Filmada con acertadísima lucidez al mezclar lo que hay de ficción con lo estrictamente documental (de hecho, muchos de los personajes se interpretan a sí mismos), de un modo en el que finalmente no hay manera de distinguirlos, Chloé Zhao, tan partícipe de este viaje como otro nómada más, no se permite la menor filigrana fílmica o estilística. Como todo en la película, ella también parece huir, permanecer escondida, eludir los pasajes poblados, escapar de lo establecido, renegar de lo trillado, hallar el modo de pasar completamente desapercibida, hallar sosiego y refugio en las confidencias y una soledad que no daña, que parece la aliada más fiable para no flaquear en el movimiento incesante y reparador. Cuánto más inabarcable resulta el paisaje, más acogedor resulta. Incluso renuncia a incluir una banda sonora original que pudiera aportar cualquier tono o visión distinta a la planteada y se limita a incluir piezas de Ludovico Einaudi, como un sobrio complemento a unas imágenes donde primeros planos y distancias infinitas tienen exactamente el mismo protagonismo.
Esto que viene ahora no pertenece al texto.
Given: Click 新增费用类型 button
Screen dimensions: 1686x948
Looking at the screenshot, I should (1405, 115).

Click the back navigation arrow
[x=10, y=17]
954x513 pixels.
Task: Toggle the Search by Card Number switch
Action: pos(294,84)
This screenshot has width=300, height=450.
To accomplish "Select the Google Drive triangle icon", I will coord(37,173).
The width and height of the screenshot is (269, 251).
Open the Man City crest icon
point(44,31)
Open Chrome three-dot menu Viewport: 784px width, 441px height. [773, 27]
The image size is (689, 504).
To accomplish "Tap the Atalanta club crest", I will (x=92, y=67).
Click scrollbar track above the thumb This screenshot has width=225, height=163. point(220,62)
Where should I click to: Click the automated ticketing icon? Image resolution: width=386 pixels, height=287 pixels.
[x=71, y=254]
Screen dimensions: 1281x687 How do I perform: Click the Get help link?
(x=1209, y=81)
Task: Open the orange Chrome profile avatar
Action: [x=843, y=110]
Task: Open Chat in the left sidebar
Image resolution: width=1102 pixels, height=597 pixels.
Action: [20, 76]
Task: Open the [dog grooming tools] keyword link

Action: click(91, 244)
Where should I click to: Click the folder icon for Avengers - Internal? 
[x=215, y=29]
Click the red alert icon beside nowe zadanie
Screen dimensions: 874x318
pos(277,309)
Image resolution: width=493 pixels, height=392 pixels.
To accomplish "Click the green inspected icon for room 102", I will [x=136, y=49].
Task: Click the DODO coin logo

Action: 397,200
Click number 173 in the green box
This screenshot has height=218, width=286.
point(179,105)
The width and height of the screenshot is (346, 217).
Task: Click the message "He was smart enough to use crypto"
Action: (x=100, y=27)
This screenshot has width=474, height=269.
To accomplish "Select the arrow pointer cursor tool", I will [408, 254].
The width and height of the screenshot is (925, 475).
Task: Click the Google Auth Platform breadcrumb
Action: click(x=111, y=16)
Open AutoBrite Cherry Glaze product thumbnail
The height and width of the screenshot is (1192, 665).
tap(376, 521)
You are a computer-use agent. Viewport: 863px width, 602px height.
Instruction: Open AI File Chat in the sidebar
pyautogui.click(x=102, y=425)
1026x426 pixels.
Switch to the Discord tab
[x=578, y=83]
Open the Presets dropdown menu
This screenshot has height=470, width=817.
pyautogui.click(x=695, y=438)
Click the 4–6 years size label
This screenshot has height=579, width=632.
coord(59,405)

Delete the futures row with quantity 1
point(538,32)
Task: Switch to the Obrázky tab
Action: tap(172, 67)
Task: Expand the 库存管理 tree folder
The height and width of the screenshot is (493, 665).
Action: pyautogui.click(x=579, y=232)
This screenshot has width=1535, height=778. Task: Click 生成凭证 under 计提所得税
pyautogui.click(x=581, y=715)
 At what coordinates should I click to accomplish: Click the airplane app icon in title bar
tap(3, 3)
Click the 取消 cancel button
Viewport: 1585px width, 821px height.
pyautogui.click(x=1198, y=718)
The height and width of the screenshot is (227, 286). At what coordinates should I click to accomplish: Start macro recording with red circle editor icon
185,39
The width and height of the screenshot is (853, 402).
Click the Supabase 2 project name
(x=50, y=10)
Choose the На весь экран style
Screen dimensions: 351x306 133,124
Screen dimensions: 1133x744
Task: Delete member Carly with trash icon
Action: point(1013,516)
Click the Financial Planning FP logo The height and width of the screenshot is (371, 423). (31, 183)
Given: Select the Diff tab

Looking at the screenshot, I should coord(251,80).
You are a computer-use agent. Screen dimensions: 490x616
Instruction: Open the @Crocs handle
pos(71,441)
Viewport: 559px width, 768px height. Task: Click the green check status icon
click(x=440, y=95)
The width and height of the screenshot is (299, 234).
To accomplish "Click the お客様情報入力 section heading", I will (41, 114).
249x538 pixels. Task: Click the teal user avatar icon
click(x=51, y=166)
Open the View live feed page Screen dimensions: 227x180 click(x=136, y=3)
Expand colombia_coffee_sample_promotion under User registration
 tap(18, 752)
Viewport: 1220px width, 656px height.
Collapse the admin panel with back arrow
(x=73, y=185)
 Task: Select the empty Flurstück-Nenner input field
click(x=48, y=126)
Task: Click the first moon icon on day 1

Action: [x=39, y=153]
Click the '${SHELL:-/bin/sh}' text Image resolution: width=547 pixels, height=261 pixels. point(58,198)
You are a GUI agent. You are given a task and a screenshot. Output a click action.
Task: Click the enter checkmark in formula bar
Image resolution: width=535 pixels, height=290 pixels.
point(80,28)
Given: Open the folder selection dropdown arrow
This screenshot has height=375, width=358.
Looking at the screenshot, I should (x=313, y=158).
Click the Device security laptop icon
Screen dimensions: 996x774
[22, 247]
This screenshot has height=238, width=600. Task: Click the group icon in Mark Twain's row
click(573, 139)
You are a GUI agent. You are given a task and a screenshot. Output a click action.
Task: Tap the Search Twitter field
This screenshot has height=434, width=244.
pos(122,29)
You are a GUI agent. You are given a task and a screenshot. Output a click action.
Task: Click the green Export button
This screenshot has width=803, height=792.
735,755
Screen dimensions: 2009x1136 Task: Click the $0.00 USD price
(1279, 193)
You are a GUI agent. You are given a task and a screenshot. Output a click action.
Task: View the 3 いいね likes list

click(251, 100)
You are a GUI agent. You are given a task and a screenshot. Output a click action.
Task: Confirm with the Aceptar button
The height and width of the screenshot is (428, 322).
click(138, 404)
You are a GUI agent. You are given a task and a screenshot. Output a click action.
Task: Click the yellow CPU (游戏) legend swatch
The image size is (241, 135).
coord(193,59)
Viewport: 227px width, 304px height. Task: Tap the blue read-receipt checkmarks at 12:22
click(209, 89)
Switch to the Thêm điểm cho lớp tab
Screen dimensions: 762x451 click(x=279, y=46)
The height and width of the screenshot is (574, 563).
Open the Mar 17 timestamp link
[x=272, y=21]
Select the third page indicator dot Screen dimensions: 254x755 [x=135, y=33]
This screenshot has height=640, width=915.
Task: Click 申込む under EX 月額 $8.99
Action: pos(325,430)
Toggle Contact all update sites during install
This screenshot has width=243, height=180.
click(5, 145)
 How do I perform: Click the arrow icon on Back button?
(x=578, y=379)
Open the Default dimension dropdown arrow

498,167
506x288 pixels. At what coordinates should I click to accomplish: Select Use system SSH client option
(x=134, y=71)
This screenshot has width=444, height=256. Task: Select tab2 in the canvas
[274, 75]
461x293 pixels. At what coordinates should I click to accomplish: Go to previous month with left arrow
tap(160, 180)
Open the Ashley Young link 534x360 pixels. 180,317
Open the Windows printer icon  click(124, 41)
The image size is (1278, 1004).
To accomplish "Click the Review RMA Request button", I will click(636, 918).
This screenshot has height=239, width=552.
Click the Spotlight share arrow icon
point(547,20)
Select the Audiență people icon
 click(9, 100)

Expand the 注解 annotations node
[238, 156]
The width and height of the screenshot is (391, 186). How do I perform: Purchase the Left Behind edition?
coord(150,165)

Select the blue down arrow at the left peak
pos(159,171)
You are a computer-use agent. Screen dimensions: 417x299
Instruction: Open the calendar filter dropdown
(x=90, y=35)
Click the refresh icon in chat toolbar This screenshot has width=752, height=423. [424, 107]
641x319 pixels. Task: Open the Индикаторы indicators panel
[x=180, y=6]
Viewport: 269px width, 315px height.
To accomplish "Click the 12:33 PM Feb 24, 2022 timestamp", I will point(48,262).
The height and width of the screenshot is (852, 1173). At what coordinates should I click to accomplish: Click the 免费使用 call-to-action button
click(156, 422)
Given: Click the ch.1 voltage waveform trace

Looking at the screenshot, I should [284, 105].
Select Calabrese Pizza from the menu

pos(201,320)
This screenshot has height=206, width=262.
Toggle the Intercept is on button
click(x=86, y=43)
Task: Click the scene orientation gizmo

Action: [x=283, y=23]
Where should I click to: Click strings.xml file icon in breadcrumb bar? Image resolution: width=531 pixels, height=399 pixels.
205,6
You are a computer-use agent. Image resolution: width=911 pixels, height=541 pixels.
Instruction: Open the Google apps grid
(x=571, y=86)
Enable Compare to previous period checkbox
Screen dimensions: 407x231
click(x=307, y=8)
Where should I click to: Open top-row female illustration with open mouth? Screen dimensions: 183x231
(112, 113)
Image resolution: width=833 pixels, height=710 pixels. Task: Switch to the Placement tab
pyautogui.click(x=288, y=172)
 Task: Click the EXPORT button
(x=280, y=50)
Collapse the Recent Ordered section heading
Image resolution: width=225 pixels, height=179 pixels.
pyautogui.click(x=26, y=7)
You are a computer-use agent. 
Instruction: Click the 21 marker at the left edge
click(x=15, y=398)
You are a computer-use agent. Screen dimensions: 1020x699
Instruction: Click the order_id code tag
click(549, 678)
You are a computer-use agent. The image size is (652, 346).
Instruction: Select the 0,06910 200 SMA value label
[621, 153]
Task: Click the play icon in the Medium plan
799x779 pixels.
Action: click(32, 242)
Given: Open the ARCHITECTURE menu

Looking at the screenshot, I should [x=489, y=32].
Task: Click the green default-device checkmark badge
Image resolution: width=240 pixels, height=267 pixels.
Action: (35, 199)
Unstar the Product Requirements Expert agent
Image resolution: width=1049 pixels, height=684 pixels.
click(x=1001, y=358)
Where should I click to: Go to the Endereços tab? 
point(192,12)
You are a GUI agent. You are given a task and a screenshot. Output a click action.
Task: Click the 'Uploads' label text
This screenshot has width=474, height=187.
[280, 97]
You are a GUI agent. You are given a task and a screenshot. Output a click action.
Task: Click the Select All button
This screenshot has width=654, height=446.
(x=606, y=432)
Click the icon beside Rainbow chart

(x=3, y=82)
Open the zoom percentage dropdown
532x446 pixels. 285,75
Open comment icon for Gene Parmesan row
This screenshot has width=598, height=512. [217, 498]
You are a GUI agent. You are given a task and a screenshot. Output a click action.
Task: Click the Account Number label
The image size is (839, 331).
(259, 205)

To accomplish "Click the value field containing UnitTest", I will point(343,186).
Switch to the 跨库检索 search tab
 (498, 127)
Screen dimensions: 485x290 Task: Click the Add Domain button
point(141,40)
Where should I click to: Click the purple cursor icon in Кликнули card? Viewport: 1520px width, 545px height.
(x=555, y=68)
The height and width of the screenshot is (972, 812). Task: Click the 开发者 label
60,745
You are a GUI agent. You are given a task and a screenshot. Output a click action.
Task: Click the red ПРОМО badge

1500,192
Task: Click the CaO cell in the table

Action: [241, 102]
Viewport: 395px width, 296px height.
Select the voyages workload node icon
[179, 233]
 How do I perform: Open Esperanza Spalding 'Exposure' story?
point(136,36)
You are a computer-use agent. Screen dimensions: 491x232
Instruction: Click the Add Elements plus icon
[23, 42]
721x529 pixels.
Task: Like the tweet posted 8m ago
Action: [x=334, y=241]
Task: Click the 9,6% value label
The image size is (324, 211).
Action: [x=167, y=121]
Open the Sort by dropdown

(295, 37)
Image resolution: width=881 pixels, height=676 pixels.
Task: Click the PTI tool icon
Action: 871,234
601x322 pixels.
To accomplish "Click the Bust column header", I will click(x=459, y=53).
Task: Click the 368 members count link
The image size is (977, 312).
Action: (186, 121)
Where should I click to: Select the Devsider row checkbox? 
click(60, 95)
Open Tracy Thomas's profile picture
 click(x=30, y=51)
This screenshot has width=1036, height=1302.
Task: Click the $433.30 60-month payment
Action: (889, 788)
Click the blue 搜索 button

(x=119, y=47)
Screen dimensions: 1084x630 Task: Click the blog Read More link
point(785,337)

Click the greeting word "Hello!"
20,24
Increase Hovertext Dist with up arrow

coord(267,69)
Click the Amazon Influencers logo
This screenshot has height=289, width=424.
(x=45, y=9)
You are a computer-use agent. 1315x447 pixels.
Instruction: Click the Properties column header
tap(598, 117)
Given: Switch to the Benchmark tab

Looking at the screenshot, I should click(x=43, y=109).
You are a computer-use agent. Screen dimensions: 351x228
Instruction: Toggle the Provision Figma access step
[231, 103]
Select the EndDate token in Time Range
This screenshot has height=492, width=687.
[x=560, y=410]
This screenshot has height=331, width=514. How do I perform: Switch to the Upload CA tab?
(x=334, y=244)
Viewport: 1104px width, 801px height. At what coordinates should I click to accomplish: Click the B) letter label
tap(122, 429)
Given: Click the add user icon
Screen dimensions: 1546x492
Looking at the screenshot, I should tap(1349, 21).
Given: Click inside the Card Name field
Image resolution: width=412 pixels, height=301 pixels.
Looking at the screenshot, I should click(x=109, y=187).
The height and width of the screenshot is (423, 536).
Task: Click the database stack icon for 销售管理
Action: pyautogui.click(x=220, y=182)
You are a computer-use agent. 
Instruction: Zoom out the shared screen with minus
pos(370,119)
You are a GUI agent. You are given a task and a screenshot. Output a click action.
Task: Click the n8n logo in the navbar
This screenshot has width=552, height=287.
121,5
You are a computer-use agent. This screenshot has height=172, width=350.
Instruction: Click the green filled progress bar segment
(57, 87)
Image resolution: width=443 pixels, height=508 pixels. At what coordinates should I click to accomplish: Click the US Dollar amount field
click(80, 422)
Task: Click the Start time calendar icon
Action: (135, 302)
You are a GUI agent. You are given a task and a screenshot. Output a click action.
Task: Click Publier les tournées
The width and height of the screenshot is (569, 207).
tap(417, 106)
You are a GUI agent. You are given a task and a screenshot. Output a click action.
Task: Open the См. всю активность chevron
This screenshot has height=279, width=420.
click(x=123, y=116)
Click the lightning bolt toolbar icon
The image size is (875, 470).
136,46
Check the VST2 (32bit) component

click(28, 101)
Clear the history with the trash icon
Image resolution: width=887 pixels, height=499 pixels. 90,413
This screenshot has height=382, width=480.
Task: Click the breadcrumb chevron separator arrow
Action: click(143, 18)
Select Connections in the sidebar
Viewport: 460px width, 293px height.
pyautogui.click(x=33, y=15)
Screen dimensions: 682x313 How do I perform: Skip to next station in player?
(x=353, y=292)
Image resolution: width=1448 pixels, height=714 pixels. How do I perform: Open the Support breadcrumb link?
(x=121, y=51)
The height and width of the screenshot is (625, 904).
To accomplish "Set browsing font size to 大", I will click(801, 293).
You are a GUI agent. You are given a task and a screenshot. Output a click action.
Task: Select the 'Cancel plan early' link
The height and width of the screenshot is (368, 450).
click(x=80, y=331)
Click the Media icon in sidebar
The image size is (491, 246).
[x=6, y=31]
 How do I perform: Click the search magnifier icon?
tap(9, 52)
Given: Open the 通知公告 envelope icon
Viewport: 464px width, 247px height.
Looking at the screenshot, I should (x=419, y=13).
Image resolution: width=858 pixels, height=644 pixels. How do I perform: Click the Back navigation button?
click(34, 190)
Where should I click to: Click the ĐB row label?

Y para ponerle piel y alma a todo esto,
Frances McDormand. Tan sólo por ella, es una película imprescindible. No cuenta con grandes secuencias, ni apasionados diálogos, no hay escenas decisivas, ni momentos para el lucimiento. No tiene margen ni un mínimo asidero  Y sin embargo, es imposible apartar la mirada de ella. Cada gesto, cada movimiento, la manera en la que roza a los que están a su lado, cada frase, por breve o casi imperceptible que sea, acaban por conformar una interpretación que sobrecoge por su perfección a la hora de señalarnos hasta el más mínimo matiz de su personaje. Pocos silencios tan locuaces se han visto en pantalla. Darle pátina como otra de sus genialidades es quedarse muy lejos del alcance de su entrega. Y todo ese despliegue de asombroso talento rodeada en su mayor parte por actores no profesionales (aunque por ahí también aparezca un grande como David Strathairn, que siempre es más que bienvenido) sin que haya forma de establecer diferencias entre ellos. Como ya ocurriera con sus trabajos en, por ejemplo, «Fargo» o «Tres anuncios en las afueras», dejará un recuerdo imbatible en la memoria del espectador.
La película está dedicada a «aquellos que tuvieron que irse».
Ahora un giro creativo y vibrante nos permite reencontrarnos con ellos (casi todos tenemos a alguien que se ha ido) a este lado de la carretera.
Una oportunidad que sería muy amargo e injusto no aprovechar.